- [Provided data]:
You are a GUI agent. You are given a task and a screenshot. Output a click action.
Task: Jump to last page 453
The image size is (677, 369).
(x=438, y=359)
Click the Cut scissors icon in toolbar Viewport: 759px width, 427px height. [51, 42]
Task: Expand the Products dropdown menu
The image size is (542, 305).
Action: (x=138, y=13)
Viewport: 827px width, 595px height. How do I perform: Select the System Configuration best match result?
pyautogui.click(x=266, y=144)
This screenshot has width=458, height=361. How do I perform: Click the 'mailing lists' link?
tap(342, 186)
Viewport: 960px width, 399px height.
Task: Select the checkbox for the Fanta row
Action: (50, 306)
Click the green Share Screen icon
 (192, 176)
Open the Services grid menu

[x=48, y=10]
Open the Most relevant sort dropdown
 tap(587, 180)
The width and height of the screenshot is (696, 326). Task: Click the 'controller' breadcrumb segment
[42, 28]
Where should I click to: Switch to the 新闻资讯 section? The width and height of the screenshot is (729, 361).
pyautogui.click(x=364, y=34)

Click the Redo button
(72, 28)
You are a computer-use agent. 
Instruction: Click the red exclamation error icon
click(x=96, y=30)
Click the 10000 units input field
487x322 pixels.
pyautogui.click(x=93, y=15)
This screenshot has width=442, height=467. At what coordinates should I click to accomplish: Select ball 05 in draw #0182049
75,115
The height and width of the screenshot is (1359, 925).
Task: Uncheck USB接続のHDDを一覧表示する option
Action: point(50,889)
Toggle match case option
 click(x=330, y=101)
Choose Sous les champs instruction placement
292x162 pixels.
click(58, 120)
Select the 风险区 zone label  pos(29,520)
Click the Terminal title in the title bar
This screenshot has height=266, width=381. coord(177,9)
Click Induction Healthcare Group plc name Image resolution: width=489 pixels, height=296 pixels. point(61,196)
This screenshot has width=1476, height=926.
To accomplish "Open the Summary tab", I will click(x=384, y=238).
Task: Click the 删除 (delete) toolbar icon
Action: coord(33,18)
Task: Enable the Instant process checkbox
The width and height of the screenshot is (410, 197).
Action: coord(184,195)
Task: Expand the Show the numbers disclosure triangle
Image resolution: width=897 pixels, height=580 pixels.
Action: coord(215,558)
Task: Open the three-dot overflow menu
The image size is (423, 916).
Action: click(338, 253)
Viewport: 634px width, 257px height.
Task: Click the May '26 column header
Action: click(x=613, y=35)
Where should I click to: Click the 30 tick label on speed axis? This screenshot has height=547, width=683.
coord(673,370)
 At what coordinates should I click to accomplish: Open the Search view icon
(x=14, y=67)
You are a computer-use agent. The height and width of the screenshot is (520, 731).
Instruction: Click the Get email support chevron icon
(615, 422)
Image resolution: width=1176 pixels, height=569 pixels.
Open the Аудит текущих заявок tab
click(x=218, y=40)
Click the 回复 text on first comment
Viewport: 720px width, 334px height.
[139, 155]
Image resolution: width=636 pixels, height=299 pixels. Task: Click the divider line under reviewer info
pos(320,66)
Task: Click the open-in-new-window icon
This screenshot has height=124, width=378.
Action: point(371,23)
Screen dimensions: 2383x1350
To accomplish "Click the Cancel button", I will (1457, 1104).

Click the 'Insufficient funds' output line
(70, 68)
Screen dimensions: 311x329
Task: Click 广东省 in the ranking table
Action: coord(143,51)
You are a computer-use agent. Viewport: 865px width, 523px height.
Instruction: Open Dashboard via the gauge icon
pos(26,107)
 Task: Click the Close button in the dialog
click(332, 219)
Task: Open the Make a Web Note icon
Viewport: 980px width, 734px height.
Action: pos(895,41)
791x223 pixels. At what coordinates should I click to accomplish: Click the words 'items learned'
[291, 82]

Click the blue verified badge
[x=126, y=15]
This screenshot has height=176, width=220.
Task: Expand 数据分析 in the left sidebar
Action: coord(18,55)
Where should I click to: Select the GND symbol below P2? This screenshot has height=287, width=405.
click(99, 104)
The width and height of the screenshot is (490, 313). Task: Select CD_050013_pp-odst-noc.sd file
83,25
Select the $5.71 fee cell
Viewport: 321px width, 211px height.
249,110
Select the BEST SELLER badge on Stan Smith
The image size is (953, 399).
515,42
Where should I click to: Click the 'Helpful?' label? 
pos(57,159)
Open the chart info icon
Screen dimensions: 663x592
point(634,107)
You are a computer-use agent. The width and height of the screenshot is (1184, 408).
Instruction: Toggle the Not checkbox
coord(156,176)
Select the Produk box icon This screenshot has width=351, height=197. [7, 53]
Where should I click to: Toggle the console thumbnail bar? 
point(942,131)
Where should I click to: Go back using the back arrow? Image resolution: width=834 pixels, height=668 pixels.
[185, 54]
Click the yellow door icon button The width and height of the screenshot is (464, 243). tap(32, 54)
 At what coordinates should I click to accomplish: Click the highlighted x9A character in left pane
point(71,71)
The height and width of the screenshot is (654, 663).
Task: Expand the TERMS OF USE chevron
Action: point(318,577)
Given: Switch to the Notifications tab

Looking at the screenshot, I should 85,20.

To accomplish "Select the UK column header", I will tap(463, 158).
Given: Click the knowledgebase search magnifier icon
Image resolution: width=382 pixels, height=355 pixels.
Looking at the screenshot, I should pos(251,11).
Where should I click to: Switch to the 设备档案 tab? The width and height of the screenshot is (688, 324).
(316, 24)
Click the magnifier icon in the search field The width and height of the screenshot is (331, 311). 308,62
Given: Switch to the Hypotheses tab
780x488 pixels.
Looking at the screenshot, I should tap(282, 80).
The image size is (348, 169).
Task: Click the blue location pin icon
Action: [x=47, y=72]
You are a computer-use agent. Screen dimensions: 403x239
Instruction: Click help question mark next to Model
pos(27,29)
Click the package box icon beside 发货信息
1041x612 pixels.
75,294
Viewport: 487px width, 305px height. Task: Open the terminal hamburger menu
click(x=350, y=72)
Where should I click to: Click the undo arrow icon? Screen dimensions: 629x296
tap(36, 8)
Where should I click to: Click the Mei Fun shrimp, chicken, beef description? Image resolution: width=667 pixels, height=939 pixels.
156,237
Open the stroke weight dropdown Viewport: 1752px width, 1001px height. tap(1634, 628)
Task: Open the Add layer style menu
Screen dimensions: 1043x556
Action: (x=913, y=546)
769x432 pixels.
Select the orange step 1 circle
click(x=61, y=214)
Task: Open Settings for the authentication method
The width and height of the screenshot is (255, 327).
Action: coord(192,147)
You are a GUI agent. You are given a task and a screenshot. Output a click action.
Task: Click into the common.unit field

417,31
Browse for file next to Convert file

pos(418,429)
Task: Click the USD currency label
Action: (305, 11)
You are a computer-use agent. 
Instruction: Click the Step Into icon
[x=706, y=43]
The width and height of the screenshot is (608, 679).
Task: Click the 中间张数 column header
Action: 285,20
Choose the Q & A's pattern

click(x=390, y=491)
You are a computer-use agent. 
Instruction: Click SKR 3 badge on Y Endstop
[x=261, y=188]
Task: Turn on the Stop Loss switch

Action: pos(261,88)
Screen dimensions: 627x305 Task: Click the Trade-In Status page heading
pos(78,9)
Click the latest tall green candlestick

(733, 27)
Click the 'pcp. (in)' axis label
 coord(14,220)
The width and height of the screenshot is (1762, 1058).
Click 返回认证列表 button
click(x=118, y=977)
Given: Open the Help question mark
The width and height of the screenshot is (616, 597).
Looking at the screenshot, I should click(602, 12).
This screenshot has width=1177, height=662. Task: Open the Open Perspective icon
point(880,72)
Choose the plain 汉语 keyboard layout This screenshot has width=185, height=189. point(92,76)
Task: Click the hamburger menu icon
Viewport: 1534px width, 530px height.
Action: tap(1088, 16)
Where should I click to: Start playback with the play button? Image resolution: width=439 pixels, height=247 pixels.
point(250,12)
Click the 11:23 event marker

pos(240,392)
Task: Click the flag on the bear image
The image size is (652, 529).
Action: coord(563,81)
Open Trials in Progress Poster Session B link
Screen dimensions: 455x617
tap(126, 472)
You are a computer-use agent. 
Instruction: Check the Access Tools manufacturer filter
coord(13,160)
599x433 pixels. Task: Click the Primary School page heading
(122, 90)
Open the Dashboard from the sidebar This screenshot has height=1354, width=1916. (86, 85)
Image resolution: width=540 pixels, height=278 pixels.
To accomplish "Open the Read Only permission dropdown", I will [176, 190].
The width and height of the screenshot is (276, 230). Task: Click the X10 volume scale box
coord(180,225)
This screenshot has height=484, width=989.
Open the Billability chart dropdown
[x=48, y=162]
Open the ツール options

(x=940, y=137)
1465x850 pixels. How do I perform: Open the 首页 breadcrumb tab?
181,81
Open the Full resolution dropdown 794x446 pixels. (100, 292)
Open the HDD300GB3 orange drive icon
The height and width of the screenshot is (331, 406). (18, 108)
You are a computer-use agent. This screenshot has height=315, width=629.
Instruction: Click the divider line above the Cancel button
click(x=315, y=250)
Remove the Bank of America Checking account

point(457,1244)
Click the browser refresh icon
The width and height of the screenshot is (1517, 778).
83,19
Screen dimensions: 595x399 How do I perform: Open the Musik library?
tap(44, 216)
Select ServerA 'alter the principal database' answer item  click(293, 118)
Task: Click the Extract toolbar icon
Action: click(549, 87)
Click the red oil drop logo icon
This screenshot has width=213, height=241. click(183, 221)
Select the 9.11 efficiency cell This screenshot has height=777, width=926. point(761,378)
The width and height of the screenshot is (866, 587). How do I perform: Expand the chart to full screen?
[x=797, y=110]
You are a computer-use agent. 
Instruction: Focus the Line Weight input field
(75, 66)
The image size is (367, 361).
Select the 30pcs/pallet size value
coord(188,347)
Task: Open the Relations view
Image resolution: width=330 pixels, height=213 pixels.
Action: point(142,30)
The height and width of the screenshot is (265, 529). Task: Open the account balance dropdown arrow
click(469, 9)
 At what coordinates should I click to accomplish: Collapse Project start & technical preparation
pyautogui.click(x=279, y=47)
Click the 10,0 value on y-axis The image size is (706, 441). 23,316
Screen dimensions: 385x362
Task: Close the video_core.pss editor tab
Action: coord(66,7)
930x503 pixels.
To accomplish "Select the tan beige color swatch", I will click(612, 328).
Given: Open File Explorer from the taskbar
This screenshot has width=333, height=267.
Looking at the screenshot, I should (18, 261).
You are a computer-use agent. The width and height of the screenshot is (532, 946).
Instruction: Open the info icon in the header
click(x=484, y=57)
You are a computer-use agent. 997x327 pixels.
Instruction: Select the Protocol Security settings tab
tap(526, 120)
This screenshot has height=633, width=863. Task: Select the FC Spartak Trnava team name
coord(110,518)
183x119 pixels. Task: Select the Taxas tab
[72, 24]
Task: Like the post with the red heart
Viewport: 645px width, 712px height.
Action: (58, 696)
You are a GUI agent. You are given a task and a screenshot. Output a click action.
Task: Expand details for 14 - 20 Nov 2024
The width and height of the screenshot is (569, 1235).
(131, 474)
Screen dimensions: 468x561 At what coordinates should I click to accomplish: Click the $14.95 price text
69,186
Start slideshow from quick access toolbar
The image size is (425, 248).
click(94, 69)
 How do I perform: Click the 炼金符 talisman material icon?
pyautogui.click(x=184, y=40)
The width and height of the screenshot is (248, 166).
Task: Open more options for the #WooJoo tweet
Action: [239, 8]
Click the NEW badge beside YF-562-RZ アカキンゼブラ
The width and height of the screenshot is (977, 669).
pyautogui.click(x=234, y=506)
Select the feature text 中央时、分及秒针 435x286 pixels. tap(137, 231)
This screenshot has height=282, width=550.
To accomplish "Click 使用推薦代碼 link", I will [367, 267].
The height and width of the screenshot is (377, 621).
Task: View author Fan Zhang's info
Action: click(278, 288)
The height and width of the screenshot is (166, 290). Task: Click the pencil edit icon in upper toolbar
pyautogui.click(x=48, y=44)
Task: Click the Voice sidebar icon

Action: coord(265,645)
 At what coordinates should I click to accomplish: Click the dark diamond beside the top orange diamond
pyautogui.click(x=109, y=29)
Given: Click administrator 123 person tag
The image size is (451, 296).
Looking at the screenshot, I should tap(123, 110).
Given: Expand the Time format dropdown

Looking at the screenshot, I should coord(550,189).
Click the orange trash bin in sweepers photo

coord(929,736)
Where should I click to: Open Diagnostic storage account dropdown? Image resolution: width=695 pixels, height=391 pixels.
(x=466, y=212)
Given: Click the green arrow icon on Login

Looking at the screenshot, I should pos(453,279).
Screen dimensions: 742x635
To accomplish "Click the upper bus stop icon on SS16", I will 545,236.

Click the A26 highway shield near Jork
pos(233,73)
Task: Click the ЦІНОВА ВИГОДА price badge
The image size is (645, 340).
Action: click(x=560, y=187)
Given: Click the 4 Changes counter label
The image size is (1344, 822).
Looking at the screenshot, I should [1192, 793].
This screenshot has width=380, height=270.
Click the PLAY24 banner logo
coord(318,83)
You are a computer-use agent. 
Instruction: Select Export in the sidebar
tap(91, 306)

- [Job]:
Format the material from the line containing "You are a computer-use agent. Screen" through the line containing "click(x=61, y=214)", inclusive, as a Markdown table. Use a column named No. for the row number and a column named Text for the line, and leave out any blank lines.

- [Solved exercise]:
| No. | Text |
|---|---|
| 1 | You are a computer-use agent. Screen dimensions: 403x239 |
| 2 | Instruction: Click help question mark next to Model |
| 3 | pos(27,29) |
| 4 | Click the package box icon beside 发货信息 |
| 5 | 1041x612 pixels. |
| 6 | 75,294 |
| 7 | Viewport: 487px width, 305px height. Task: Open the terminal hamburger menu |
| 8 | click(x=350, y=72) |
| 9 | Where should I click to: Click the undo arrow icon? Screen dimensions: 629x296 |
| 10 | tap(36, 8) |
| 11 | Where should I click to: Click the Mei Fun shrimp, chicken, beef description? Image resolution: width=667 pixels, height=939 pixels. |
| 12 | 156,237 |
| 13 | Open the stroke weight dropdown Viewport: 1752px width, 1001px height. tap(1634, 628) |
| 14 | Task: Open the Add layer style menu |
| 15 | Screen dimensions: 1043x556 |
| 16 | Action: (x=913, y=546) |
| 17 | 769x432 pixels. |
| 18 | Select the orange step 1 circle |
| 19 | click(x=61, y=214) |